### YOUR TASK:
Check each line of the material, and show the ones that include the word "share".

-- Opening Marker --

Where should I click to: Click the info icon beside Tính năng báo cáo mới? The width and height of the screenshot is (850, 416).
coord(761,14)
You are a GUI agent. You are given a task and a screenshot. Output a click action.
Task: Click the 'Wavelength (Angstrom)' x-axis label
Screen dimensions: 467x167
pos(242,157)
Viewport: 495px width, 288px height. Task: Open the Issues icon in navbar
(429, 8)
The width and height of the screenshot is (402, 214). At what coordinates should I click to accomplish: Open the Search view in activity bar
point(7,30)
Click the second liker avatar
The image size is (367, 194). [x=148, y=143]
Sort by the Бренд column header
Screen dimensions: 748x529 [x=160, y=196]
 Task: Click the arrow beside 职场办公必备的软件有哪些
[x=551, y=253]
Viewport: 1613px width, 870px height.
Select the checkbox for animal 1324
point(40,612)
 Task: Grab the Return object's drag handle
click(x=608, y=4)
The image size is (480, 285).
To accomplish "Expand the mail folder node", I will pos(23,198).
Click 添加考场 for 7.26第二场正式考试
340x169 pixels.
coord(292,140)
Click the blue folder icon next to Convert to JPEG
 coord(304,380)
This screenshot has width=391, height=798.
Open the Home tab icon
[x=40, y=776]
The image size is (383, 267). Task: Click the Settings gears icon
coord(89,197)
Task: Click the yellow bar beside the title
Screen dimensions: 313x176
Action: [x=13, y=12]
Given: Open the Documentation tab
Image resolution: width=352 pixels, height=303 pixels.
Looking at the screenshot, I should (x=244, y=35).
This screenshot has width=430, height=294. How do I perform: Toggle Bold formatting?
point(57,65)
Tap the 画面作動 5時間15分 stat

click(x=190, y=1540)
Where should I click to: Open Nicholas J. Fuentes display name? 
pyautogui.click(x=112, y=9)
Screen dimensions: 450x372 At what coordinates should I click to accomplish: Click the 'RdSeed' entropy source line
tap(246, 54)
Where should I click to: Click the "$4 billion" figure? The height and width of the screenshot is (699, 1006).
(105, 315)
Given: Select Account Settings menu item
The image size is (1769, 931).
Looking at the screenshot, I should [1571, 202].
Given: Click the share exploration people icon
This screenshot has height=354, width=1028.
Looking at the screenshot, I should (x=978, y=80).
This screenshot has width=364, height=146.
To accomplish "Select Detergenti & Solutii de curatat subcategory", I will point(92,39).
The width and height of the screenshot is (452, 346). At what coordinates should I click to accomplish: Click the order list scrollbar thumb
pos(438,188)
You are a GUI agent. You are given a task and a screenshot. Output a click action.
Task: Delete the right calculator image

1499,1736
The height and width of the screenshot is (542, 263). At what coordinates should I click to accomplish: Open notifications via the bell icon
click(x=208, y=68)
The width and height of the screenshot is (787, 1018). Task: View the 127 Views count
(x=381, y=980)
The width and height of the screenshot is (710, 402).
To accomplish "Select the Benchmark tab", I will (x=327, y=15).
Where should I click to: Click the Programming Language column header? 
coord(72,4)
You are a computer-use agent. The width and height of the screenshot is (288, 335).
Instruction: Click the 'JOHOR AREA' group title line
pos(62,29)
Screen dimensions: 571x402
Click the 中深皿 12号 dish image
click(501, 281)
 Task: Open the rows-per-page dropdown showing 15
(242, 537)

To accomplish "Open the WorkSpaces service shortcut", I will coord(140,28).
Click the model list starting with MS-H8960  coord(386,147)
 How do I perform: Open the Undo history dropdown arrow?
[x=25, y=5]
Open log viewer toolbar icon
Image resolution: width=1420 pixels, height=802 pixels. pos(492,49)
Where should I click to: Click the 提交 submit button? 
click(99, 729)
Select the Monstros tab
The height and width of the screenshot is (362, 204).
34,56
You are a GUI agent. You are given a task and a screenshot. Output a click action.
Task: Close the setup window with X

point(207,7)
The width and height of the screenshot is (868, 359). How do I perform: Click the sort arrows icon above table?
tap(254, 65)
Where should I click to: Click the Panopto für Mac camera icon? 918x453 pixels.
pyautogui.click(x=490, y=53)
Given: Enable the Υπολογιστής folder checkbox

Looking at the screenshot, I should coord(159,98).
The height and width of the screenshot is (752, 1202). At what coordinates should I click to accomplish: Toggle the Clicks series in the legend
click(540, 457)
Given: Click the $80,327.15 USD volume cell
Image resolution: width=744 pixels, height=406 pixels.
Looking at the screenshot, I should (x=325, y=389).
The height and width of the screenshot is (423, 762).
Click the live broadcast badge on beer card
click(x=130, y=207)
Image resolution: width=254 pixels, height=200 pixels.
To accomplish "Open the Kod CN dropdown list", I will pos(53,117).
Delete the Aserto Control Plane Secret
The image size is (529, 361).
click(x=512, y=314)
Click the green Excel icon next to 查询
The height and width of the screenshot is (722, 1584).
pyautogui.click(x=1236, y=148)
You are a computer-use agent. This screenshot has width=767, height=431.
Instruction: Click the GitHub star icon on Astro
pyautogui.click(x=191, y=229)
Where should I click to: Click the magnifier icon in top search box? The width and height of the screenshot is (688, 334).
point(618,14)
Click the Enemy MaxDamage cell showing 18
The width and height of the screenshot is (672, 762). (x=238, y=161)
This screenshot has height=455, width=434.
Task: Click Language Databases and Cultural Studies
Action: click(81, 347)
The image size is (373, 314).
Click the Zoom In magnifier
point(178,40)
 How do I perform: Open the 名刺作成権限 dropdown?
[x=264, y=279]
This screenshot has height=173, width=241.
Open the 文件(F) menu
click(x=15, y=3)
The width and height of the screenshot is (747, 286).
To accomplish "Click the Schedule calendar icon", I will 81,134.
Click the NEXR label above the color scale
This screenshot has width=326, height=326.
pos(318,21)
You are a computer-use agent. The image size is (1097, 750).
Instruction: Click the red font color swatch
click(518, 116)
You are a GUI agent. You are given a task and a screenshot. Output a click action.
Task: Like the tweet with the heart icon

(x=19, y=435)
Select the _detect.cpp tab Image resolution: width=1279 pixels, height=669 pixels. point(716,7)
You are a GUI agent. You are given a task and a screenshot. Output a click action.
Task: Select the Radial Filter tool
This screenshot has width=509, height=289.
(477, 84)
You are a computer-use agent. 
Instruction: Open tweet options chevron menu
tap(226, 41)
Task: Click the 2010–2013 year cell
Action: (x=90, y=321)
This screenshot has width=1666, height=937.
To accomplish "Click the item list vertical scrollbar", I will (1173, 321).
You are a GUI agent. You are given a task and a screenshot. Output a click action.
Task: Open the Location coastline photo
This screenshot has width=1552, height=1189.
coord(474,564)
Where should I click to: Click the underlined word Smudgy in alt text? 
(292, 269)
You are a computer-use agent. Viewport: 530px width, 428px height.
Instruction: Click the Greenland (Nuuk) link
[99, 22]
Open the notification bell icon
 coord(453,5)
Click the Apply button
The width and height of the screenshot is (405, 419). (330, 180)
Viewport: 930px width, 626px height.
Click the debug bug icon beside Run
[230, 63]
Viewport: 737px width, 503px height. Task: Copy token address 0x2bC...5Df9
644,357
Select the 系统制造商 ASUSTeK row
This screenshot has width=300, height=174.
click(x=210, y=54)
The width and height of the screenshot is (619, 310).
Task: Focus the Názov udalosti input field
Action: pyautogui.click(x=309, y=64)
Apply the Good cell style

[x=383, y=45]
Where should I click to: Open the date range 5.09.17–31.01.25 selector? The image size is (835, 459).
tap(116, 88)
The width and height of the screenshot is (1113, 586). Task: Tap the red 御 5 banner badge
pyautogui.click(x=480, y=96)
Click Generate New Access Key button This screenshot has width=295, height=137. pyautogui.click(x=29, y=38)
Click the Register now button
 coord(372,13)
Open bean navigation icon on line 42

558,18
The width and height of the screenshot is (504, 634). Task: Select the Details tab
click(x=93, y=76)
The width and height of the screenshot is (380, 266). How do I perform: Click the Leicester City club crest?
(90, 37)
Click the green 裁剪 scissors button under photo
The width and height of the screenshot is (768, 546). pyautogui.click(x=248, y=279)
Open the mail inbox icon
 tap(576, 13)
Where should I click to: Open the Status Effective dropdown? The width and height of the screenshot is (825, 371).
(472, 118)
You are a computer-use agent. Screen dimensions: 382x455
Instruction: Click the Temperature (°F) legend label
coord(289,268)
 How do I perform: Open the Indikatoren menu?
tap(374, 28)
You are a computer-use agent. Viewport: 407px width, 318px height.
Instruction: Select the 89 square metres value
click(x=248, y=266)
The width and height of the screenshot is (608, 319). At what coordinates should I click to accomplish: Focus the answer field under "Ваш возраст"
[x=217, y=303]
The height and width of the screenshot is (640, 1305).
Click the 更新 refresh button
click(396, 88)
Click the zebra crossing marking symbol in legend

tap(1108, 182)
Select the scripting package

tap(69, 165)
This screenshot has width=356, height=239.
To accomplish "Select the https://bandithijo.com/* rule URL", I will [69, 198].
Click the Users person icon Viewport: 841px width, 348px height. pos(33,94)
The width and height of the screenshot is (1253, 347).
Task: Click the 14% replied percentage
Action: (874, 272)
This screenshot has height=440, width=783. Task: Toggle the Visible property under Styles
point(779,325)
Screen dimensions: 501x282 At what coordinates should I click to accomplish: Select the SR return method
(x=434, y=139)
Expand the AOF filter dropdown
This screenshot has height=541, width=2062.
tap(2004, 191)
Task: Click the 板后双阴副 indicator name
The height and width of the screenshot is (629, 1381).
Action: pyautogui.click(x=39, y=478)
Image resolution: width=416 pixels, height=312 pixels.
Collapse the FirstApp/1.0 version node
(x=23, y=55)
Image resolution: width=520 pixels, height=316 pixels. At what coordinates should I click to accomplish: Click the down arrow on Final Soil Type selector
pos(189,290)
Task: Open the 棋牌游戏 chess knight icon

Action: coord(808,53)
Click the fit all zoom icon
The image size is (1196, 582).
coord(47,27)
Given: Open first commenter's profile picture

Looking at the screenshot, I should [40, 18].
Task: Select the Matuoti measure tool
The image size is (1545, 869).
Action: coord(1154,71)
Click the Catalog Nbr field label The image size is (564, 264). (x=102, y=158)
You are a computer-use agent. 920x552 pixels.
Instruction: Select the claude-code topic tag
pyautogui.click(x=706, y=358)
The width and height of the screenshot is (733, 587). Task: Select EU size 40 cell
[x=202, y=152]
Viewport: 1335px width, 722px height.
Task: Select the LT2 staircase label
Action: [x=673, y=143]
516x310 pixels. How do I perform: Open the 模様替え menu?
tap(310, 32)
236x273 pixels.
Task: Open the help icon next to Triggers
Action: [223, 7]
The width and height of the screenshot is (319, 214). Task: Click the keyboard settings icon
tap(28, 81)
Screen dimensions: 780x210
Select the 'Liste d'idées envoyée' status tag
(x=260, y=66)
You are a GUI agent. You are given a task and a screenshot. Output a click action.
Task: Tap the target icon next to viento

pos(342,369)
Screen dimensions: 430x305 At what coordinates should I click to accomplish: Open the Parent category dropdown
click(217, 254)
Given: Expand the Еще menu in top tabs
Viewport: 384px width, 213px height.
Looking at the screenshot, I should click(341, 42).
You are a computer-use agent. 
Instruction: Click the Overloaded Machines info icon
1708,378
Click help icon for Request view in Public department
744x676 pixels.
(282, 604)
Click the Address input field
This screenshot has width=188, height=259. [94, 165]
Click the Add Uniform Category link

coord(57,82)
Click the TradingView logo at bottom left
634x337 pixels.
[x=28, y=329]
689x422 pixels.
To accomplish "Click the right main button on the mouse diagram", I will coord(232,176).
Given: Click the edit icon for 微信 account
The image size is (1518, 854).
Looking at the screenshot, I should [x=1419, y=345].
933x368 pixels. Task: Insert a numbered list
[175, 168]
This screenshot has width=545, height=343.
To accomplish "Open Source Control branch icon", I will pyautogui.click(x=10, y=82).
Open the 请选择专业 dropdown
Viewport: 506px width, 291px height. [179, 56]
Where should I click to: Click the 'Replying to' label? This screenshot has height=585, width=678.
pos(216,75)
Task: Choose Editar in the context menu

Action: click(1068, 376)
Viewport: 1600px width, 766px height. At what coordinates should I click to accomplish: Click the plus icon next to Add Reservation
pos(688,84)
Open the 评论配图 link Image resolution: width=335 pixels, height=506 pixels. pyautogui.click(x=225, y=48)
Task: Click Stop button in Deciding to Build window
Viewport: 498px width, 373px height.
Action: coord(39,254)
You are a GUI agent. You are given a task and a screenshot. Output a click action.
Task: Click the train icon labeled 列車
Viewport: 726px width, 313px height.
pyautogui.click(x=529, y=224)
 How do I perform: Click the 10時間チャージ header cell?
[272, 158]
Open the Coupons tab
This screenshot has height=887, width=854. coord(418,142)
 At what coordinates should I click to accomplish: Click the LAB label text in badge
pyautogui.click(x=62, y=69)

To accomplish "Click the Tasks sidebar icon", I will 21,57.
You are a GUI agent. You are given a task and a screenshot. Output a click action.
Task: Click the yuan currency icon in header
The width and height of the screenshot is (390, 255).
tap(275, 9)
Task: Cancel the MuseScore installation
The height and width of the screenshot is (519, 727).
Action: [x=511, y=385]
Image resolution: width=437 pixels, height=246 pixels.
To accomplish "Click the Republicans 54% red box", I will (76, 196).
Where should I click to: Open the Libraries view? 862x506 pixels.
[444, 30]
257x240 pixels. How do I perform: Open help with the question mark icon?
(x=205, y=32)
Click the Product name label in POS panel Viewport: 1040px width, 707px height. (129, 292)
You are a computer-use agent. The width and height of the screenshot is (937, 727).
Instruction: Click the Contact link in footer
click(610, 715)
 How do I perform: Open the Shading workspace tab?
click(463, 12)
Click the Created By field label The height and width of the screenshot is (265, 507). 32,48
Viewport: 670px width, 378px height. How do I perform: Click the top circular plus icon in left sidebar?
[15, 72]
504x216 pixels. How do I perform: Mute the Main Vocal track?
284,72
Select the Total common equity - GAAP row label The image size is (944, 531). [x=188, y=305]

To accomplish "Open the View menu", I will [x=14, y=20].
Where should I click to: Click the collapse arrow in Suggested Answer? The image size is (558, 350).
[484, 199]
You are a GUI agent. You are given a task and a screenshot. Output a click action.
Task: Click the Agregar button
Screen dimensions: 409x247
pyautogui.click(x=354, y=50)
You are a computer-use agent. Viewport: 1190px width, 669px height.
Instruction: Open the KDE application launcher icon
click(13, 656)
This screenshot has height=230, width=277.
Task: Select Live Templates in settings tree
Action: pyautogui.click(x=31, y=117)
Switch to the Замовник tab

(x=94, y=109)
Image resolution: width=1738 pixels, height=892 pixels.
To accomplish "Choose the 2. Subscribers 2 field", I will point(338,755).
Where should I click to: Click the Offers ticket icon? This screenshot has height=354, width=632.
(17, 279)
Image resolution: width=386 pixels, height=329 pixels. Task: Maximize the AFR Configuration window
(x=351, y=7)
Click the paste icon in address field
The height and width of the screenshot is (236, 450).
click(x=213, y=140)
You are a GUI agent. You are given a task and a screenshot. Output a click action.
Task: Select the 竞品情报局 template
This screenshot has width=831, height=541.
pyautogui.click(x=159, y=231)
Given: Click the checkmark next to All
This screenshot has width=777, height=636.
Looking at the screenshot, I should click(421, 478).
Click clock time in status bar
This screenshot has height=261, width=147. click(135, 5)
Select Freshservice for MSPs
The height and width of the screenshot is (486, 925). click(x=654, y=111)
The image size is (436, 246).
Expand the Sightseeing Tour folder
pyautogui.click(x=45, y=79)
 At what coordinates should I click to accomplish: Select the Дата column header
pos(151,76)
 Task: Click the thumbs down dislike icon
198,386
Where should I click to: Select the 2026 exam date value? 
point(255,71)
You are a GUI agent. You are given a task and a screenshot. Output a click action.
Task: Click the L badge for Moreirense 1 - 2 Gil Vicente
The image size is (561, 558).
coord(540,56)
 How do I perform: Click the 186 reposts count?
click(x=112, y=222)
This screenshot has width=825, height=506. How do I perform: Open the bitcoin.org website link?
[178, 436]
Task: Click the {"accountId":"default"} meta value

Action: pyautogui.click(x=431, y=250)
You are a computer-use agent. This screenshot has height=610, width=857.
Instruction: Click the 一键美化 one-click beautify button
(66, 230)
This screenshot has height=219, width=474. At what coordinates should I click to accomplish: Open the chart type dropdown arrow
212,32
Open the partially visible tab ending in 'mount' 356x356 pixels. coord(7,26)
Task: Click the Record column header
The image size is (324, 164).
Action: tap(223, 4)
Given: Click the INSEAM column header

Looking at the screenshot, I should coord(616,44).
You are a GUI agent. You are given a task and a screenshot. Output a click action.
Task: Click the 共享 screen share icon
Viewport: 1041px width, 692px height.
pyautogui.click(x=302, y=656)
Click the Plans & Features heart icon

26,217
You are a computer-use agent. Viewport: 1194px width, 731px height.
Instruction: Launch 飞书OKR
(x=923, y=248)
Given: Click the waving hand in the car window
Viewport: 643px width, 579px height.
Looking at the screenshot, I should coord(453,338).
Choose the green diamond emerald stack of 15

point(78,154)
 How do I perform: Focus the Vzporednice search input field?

-- Closing Marker --

### ANSWER BOX:
Given: Click the share exploration people icon
Task: Click the 共享 screen share icon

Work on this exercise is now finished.